4. **Conclusion:** Since our original function, $\frac{1}{\sqrt{1-x^4}}$, is always "smaller" than $\frac{1}{\sqrt{1-x}}$, and the integral of $\frac{1}{\sqrt{1-x}}$ converges (has a finite area), then the integral of our function must also converge! It's like saying if a small puddle is contained, an even smaller puddle inside it must also be contained.

Alternative answer

Answer: The integral converges. Explain
This is a question about **improper integrals**, which means checking if the area under a curve is finite even when the function gets really, really big at some point. The solving step is:

1. **Find the problem spot:** We look at the integral `∫[0,1] dx / sqrt(1-x^4)`. The bottom part `sqrt(1-x^4)` becomes zero when `x=1` (because `1-1^4 = 0`).

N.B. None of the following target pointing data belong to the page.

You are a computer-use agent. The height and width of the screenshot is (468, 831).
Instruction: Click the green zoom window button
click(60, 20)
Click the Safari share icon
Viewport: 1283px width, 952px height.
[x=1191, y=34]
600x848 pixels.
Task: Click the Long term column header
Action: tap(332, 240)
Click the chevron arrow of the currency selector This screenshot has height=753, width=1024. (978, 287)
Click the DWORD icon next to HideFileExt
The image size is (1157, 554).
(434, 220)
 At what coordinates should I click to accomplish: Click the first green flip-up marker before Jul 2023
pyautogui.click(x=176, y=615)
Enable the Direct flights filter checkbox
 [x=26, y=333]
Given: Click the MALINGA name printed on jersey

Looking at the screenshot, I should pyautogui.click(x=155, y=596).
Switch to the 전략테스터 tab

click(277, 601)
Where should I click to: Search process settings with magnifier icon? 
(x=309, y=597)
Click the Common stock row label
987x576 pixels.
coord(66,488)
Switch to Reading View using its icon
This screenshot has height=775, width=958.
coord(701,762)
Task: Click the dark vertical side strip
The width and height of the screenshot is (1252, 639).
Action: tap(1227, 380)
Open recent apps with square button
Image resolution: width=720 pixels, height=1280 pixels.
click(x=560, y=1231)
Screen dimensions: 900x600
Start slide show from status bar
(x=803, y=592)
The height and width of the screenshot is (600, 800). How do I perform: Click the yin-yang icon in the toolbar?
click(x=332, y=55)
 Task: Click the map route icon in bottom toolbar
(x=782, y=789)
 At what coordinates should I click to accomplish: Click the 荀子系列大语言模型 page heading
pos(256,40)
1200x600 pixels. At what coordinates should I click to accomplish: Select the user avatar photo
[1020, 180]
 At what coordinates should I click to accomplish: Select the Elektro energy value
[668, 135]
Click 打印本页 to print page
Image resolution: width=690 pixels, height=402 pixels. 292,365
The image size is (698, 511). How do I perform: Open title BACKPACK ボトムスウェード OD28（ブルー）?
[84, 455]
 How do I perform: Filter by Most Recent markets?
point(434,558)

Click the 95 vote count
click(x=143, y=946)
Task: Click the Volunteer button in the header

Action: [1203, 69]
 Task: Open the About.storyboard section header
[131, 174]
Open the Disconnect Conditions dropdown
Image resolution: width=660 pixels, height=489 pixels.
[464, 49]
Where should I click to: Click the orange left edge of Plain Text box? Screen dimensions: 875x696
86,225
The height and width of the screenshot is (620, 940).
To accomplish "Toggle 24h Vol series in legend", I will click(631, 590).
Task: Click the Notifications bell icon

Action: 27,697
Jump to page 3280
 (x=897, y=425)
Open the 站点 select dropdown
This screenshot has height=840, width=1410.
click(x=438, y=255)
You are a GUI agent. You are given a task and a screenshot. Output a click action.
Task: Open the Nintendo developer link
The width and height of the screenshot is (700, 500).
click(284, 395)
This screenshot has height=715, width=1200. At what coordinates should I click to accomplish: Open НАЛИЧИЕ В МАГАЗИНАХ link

This means the function `1 / sqrt(1-x^4)` shoots up to infinity at `x=1`. This is our "problem spot."

2. **See how it acts near the problem spot:** Let's see what `1 / sqrt(1-x^4)` looks like when `x` is very, very close to `1` (but a tiny bit less).
* We can break down `1-x^4` into `(1-x^2)(1+x^2)`.
* Then, `1-x^2` can be broken down further into `(1-x)(1+x)`.
* So, `1-x^4 = (1-x)(1+x)(1+x^2)`.
* When `x` is super close to `1`, then `(1+x)` is almost `(1+1) = 2`, and `(1+x^2)` is almost `(1+1^2) = 2`.
* This means `1-x^4` is approximately `(1-x) * 2 * 2 = 4 * (1-x)` when `x` is very near `1`.
* So, our function `1 / sqrt(1-x^4)` acts a lot like `1 / sqrt(4 * (1-x))` near `x=1`.
* And `1 / sqrt(4 * (1-x))` is the same as `1 / (2 * sqrt(1-x))`.

3. **Compare it to an integral we know:** Now we can compare `1 / (2 * sqrt(1-x))` to a simpler integral we know how to handle: `∫[0,1] 1 / sqrt(1-x) dx`.
* This integral `∫[0,1] 1 / (1-x)^(1/2) dx` is a special kind of integral. We learn that if the power of `(1-x)` on the bottom is less than `1`, the integral converges. Here, the power is `1/2`, which is less than `1`.
* If you calculate this integral (maybe by letting `u = 1-x`), you get `[-2*sqrt(1-x)]` from `0` to `1`, which is `(-2*sqrt(1-1)) - (-2*sqrt(1-0)) = 0 - (-2) = 2`. Since it gives a finite number (2), this integral **converges**.

4. **Conclusion:** Since our original function `1 / sqrt(1-x^4)` behaves very similarly to `1 / (2 * sqrt(1-x))` near the problem spot `x=1`, and we know `∫[0,1] 1 / (2 * sqrt(1-x)) dx` converges (it's just `1/2` times a converging integral), then our original integral `∫[0,1] dx / sqrt(1-x^4)` must also **converge**.